When I get to it this summer, I will collate the open source hardware information into
something akin to The One Card Deck to Rule Them All that I generated several years ago at
I could definitely use some help organizing all that information!
https://tiddlywiki.com/ is an option, but more for a self hosted wiki on a usb-stick, or self contained file.
Really love how comprehensive @eric’s post is about Obsidian! It looks like an amazing tool, though I’m concerned that it’s closed source which not only does not respect my digital freedoms, but also risks costly vendor lock in and forced obscelesence.
I wonder if there’s a way to achieve what Obsidian can do with TiddlyWiki as @DrBrian suggests? I’ve known about TiddlyWiki but hesitated when I learned that it uses its own mark up language instead of Markdown. Though I also know that TiddlyWiki is highly extensible, and maybe there’s a way to make it work for me.
Also looking forward to @jbrennerFIT’s “One Card Deck to Rule Them All”, which is a curious name!
Lastly, I just want to link to this thread about negative case studies of closed source hardware which is receiving useful responses. It would be good to collect these stories for our collective knowledge!
Let’s keep The One CardDeck to Rule Them All simpler. Login | Engineering Unleashed
Thanks! But this link you shared takes me to a log in page:
While this one seems to work:
Are they supposed to take me to the same place?
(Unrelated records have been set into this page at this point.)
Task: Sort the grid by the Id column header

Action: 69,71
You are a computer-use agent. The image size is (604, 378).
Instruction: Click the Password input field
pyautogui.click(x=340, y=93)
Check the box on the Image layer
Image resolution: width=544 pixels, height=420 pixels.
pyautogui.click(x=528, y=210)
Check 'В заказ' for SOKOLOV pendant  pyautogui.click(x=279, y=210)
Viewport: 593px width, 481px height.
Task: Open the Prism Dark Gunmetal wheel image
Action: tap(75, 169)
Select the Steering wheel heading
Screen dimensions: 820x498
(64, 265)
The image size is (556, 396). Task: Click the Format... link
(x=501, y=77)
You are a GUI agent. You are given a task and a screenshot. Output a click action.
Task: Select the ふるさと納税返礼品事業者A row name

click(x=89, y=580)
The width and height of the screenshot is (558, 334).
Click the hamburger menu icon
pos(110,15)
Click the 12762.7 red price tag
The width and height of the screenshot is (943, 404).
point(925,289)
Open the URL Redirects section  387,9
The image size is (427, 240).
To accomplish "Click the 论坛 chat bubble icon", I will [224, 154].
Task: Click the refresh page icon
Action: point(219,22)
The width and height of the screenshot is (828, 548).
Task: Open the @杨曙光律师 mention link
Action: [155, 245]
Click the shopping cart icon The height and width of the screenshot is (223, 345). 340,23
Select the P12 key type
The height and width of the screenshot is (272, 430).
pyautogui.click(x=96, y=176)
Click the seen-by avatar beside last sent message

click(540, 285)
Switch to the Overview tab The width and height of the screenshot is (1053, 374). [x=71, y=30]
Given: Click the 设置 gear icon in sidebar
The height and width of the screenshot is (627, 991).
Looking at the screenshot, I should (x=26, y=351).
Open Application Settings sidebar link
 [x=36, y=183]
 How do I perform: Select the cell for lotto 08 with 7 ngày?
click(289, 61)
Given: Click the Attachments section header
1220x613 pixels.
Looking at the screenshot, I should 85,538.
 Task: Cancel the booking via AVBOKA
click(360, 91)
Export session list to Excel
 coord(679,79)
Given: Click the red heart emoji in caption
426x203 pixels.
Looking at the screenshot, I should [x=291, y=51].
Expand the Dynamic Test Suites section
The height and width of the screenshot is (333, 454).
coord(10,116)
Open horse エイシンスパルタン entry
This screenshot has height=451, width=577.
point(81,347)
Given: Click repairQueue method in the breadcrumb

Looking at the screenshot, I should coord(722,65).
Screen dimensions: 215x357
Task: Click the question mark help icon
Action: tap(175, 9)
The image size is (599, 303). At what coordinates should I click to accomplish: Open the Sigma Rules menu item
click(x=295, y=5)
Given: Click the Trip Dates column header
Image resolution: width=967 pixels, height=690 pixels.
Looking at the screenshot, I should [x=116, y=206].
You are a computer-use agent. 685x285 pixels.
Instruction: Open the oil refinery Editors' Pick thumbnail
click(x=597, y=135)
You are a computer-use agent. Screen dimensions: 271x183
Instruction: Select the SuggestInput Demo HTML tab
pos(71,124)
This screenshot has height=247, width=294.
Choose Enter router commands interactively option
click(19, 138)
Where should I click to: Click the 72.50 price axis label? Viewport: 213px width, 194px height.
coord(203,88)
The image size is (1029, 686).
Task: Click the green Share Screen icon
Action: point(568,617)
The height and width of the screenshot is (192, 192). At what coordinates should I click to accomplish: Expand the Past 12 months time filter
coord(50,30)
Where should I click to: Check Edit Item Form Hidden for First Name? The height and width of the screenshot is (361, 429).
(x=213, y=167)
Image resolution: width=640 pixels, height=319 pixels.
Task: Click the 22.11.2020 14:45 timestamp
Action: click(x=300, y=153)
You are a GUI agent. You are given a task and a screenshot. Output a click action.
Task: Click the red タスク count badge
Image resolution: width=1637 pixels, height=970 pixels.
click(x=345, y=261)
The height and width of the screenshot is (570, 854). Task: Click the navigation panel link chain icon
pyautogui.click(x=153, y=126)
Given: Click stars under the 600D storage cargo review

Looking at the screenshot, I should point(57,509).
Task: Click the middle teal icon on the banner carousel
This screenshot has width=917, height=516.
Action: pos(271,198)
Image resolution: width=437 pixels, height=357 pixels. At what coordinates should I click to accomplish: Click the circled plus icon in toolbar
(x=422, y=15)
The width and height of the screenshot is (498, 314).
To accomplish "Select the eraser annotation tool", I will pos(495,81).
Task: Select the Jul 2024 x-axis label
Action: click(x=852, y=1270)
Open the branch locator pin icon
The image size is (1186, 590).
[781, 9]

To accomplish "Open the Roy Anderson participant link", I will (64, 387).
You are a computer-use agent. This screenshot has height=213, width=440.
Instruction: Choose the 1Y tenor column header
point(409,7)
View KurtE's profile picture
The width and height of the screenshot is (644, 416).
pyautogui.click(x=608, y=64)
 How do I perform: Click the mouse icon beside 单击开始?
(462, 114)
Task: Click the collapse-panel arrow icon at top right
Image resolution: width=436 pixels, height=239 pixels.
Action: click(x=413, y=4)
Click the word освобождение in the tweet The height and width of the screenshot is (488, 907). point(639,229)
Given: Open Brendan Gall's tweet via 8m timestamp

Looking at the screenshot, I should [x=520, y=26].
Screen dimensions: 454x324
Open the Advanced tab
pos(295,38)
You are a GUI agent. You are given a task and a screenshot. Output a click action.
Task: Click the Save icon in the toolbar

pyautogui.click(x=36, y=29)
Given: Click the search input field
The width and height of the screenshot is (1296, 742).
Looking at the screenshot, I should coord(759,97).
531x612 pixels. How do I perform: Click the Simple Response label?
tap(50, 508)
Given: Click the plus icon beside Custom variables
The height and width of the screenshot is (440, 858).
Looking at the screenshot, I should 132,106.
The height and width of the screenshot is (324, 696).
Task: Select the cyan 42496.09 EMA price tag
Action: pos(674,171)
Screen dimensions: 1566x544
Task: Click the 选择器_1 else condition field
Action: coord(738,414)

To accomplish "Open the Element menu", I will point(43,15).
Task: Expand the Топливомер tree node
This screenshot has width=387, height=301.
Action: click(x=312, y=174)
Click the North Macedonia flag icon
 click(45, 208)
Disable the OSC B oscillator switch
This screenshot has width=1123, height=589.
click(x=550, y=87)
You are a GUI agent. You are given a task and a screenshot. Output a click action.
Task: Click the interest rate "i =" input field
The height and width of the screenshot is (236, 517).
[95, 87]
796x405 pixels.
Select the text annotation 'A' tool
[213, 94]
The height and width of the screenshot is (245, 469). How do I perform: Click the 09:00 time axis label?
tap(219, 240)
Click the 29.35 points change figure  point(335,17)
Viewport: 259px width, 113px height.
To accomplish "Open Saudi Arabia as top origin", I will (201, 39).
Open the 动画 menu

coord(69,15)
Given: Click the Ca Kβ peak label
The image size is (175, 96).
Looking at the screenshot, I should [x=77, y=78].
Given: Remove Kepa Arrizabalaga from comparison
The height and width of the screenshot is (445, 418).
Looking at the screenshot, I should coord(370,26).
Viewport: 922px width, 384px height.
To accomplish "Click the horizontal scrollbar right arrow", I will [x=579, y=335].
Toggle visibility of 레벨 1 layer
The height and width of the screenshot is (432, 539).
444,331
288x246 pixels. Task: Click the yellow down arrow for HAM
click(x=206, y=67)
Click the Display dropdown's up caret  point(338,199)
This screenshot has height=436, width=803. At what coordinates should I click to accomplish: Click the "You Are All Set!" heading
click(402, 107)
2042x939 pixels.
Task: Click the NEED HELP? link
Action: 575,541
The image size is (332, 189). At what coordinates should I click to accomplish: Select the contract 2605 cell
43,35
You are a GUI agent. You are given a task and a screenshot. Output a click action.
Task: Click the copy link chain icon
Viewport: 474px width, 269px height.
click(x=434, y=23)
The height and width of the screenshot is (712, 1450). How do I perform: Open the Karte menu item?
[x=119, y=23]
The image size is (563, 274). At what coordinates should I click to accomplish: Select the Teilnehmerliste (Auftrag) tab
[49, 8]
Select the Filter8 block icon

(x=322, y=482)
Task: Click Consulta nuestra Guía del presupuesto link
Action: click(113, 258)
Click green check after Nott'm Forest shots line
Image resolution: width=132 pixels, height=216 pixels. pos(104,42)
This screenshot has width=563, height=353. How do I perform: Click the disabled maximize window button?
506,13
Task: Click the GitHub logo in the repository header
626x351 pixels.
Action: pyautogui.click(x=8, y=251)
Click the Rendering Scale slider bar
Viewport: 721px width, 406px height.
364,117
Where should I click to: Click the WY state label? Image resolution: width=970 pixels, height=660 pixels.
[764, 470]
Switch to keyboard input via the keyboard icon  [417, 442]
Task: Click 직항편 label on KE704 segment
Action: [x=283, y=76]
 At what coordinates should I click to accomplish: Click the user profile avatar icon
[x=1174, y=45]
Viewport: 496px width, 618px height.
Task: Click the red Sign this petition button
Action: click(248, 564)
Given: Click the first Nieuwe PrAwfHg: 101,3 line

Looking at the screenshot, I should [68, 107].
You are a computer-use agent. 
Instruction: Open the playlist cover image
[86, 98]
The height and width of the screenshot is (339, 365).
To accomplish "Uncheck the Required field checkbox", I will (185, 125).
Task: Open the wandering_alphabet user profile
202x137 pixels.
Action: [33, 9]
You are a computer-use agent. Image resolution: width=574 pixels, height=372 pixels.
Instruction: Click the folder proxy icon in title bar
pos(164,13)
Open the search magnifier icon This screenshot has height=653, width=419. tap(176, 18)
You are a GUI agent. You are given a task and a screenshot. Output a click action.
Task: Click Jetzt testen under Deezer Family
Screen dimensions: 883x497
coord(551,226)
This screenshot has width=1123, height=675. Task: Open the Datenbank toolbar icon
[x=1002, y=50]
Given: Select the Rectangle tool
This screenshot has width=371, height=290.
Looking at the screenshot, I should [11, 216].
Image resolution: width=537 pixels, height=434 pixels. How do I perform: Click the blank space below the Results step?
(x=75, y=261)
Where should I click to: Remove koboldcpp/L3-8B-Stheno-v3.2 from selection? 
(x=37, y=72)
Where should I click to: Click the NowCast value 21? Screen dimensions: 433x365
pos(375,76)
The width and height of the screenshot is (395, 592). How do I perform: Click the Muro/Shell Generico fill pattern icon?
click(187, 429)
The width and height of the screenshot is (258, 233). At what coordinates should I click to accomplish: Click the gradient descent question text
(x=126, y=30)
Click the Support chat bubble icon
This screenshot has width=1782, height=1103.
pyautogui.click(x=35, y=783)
On a separate note, I had an interesting chat at the Turing Way Collaboration Cafe today, including a brief discussion about collective knowledge.
Instead of wikis, etc., they cultivate their digital garden through The Turing Way “book” here:
The contents of their garden is managed in a GitHub repository.
Which other communities have remixed for their purposes, such as for an environmental data science community:
Apparently, they are also still working on how to manage this gardening, just like for us in this thread.
Not saying we should or shouldn’t use this to manage our knowledge, but I’m putting this here for reference!
Logseq is a good open-source alternative to Obsidian. I’m a happy daily user. The main difference between the two (besides open vs closed source) is Logseq is block-based (in the outliner sense) and Obsidian is page-based. They each have their pros and cons for that reason.
Anyhow, happy to answer any questions folks might have. Feel free to DM.
Here’s a related and useful web standard: Robust Links
As you know, hyperlinks on the web are subject to link rot, where the pages they point to might change or disappear over time. Robust links is a proposed standard for the
<a href> </a> HTML tag for hyperlinks to embed an additional link to an archived version of the target page. The archived page could, for example, be a snapshot on the Internet Archive’s Wayback Machine.
I love this idea! Something to keep in mind, though it’s not supported in Markdown or other mark up languages at the moment.
I just posted here community governance documents by 2i2c. They have an extensive knowledge base called the “Team Compass” (looks like a Jupyterbook) where they manage their collective knowledge! Worth checking out…
Here’s an interesting open source tool called Danswer, which “allows you to ask natural language questions against internal documents and get back reliable answers… You can connect to a number of common tools such as Slack, GitHub, Confluence, amongst others.” Another discussion thread is on Hacker News.
Sadly it currently uses OpenAI LLMs to works its magic, which is not open source, but plans work with other models in the future.
I probably won’t start using this right now, but such a tool could help partially solve the discoverability problem of a large knowledgebase/digital garden by helping you query it using natural language. I.e. “Tell me where in my notes I wrote about X.”
Learning from mistakes i.e. the Verica Open Incident Database [for software service incidents]:
I just randomly noticed that Discourse has a knowledge base feature called “Docs”:
Is this something available to our forum, that could be turned on? This might even be where the OScH directory can live? @briannaljohns??